Work instruction - Copy, exactly and without additions, every line in the records below from the one holding "has height=572, width=636." through the one holding "You are a computer-use agent. Screen", both ends included.

(Dataset entries)
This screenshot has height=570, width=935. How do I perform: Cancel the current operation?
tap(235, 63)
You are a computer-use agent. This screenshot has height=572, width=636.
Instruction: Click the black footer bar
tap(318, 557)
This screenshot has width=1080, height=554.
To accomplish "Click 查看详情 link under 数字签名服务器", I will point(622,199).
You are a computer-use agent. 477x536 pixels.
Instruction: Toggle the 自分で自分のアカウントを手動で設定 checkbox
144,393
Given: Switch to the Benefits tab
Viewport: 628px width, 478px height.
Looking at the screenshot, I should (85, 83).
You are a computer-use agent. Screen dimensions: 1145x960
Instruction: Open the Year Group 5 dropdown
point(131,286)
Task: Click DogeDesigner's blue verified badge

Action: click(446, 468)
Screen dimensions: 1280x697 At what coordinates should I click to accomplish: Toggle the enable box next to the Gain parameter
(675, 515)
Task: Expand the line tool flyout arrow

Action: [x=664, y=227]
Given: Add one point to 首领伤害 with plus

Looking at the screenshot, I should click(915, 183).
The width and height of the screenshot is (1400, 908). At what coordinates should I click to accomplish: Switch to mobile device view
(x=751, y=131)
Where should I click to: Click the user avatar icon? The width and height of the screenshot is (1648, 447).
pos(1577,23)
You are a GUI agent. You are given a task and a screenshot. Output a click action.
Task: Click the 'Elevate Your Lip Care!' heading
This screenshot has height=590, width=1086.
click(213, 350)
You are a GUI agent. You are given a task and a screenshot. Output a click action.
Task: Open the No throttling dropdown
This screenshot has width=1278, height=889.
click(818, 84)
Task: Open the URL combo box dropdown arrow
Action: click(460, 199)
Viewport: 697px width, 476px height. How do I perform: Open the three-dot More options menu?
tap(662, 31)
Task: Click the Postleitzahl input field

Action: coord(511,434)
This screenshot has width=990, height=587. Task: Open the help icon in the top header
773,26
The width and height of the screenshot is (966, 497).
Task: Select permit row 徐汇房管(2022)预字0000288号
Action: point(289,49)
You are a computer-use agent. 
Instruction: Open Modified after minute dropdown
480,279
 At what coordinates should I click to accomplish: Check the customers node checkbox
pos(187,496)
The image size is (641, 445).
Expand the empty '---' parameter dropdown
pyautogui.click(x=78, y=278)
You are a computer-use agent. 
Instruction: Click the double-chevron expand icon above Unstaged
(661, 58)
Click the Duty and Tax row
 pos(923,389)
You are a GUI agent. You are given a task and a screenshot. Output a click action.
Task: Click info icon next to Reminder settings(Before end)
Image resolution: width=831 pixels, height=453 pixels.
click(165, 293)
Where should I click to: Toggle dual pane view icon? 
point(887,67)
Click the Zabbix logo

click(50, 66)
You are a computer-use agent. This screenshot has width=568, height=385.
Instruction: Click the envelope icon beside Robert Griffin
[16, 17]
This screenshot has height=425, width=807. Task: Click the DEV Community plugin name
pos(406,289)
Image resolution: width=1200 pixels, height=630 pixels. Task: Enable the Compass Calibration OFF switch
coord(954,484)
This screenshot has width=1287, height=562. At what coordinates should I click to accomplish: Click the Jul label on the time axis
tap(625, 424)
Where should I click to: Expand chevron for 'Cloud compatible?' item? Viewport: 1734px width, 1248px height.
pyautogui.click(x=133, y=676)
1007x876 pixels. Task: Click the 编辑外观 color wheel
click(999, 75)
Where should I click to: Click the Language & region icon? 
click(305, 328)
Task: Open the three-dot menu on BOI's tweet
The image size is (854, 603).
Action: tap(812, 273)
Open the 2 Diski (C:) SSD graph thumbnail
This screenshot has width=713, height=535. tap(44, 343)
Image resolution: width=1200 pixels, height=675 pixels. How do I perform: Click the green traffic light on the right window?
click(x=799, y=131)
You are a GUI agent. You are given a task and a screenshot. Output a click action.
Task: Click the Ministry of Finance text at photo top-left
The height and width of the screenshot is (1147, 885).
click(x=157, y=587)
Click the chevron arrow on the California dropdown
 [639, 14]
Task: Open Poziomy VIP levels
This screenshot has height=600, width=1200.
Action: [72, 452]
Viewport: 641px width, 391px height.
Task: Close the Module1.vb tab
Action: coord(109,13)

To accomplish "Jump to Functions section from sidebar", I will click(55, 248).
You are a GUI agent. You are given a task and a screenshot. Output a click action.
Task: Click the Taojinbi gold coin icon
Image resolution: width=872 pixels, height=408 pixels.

Response for this exercise -
You are a computer-use agent. This screenshot has height=572, width=636.
Instruction: Click the black footer bar
tap(318, 557)
This screenshot has width=1080, height=554.
To accomplish "Click 查看详情 link under 数字签名服务器", I will point(622,199).
You are a computer-use agent. 477x536 pixels.
Instruction: Toggle the 自分で自分のアカウントを手動で設定 checkbox
144,393
Given: Switch to the Benefits tab
Viewport: 628px width, 478px height.
Looking at the screenshot, I should (85, 83).
You are a computer-use agent. Screen dimensions: 1145x960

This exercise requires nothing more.